Amazon SageMaker - An Overview
Amazon SageMaker offers a variety of features, which can be used together through the integrated IDEs or separately as part of a customized Machine Learning workflow.
For model building, SageMaker provides various algorithms, including over 15 that are built-in and optimized for the platform, and over 150 pre-built models from popular model hubs. It works with variety of model building tools including Amazon SageMaker Studio Notebooks and RStudio where you can run ML models on a small scale to see results and view reports on their performance so you can come up with high-quality working prototypes.
For model training, SageMaker provides:
Access to AWS compute infrastructure
Distributed Training libraries for faster training through data or model parallelism,
Automated up- and down- scaling,
Training Compiler for training hardware acceleration
Real-Time monitoring and training metrics and system resources management
For model deployment, SageMaker offers a variety of inference options based on latency and traffic needs. They include Real-Time, Serverless and Asynchronous inference and single, multi-model and multi-container choices. It integrates with MLOps tools, so you can scale your model deployment, reduce inference costs, manage models more effectively in production, and reduce operational burden. To evaluate new model performance against production ones, SageMaker provides a shadow testing tool which helps spot potential configuration errors and performance issues before they impact end users.

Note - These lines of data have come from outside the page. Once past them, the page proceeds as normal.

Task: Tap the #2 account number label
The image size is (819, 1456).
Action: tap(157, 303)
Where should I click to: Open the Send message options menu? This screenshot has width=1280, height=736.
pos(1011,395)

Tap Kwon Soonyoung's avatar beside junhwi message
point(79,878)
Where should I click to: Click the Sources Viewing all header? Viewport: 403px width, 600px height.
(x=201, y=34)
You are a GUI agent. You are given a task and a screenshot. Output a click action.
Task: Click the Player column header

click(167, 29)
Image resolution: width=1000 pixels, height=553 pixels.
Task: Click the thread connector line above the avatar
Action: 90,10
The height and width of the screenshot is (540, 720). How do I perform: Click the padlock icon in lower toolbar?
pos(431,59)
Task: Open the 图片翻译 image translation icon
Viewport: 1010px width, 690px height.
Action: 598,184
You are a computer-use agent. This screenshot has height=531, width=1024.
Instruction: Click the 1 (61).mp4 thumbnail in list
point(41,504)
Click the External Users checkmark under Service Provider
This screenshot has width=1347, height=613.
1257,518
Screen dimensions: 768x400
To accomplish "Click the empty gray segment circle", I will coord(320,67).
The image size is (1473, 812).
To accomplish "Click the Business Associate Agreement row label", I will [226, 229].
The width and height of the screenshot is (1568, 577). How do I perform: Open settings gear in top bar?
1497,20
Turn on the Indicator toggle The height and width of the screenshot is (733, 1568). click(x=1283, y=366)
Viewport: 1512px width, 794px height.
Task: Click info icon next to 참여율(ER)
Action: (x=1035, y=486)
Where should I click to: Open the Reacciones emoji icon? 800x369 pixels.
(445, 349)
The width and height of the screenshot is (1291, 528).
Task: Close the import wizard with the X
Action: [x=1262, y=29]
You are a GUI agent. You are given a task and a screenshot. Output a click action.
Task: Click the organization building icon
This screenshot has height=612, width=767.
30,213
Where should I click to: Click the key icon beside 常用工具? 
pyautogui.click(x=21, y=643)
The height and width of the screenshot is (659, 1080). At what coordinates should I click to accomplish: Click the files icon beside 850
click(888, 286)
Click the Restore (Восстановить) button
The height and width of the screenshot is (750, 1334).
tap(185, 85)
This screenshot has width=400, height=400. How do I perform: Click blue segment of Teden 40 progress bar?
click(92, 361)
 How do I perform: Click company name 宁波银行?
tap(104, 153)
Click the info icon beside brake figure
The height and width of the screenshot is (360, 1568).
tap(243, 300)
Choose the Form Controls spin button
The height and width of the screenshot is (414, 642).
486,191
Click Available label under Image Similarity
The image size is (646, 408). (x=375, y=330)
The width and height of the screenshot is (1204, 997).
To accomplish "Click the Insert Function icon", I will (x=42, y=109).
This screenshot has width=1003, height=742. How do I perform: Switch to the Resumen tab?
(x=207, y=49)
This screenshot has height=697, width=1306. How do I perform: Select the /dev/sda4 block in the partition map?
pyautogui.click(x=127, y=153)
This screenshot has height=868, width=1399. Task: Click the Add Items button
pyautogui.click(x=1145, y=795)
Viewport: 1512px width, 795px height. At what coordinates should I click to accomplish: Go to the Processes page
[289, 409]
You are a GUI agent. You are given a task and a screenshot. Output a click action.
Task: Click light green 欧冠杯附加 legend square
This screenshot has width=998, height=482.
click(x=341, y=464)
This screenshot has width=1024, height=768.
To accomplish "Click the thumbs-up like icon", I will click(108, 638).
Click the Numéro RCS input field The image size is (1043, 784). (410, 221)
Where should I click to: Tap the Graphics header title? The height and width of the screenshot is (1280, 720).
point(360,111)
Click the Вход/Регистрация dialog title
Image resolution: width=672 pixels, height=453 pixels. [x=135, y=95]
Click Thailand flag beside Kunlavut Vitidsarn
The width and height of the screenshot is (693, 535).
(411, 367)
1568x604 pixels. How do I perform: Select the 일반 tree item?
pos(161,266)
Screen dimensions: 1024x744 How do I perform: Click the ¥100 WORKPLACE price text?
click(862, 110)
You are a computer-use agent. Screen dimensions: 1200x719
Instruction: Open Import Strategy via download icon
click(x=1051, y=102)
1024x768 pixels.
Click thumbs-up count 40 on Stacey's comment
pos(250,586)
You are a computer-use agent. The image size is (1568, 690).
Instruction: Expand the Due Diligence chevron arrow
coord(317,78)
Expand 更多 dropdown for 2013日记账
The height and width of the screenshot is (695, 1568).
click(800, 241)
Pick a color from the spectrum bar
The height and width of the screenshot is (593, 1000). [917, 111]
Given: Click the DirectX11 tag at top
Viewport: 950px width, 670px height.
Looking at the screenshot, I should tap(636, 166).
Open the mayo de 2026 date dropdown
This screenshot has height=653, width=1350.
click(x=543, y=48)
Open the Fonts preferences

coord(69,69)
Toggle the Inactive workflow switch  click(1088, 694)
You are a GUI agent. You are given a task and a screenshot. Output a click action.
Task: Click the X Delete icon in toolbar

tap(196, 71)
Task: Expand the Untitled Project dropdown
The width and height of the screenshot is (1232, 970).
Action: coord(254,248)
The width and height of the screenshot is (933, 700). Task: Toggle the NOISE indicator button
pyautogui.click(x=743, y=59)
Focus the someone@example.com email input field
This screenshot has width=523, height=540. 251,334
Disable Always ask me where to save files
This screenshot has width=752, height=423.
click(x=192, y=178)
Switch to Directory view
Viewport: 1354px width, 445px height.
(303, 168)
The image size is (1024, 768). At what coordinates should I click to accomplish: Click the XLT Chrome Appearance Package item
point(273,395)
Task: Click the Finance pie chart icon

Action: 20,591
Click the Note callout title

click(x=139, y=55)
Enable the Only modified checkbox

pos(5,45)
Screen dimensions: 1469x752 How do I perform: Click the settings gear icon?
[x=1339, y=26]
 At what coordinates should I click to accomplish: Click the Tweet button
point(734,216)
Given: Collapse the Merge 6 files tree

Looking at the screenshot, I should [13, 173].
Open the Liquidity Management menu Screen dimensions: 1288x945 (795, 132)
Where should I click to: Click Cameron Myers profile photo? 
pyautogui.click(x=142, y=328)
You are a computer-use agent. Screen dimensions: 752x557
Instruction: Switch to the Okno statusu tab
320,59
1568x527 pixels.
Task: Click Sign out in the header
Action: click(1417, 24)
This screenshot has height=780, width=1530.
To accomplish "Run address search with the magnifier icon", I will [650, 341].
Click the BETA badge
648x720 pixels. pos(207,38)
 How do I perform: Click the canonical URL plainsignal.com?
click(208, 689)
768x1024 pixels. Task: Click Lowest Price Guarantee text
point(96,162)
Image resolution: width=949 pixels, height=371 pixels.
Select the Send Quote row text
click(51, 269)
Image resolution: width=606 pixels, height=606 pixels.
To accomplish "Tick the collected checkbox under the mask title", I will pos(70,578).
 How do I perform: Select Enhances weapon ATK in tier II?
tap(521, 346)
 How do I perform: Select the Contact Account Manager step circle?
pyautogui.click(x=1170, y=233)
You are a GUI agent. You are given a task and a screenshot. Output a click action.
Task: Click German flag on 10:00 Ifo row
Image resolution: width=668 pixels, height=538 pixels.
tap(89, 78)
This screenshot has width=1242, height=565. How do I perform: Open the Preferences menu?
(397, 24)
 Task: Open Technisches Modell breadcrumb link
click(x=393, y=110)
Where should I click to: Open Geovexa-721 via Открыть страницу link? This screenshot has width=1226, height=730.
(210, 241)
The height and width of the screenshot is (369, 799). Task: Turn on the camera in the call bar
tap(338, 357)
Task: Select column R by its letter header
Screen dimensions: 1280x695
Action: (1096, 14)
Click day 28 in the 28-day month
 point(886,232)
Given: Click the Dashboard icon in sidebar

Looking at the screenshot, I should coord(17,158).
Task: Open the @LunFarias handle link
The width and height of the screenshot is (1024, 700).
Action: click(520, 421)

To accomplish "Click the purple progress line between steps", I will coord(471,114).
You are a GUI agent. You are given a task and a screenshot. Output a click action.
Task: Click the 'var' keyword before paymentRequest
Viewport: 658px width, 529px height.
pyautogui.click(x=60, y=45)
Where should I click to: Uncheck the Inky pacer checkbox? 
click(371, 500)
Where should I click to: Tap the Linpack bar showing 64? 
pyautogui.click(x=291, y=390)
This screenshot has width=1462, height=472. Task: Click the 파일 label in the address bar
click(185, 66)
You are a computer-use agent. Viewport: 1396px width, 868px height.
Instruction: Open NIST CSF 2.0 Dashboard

SageMaker Ground Truth enables you to label data, such as images, text files, and videos, and generate labeled synthetic data to create high-quality datasets for model training. It offers two options, a self-serve and a fully-managed service, which provide you with the flexibility to use an expert workforce to create and manage data labeling workflows on your behalf or manage your own data labeling workflows.
For data preparation, including pre-processing, selection, cleaning, exporation and vizualization, SageMaker Data Wrangler offers a single vizual interface to monitor data quality, transform it and push it forward through the model development process. Data Wrangler contains over 300 built-in data transformations, so you can quickly transform data without writing any code.
SageMaker’s Feature Store is a fully managed, purpose-built repository to store, share, and manage features for ML models. You can provide data from a variety of sources, such as application and service logs, clickstreams, sensors, and tabular data from Amazon Simple Storage Service (Amazon S3), Amazon Redshift, AWS Lake Formation, Snowflake, and Databricks Delta Lake. Using feature processing, you can specify your batch data source and feature transformation function and the tool will transform it into ML features. SageMaker Feature Store also provides lineage tracking, offline storage and point-in-time queries.
SageMaker Experiments allows you to analyze and compare ML training iterations, keep track of parameters, metrics and artifacts to troubleshoot and reproduce models. You can manage the experiments’ metadata, evaluate them through vizualizations such as scatter plats, bar charts and histograms and share them through SageMaker Studio. The free tier provides you with 100,000 metric records ingested per month, 1 million metric records retrieved (via APIs) per month, and 100,000 metric records stored per month and is available for the first 6 months.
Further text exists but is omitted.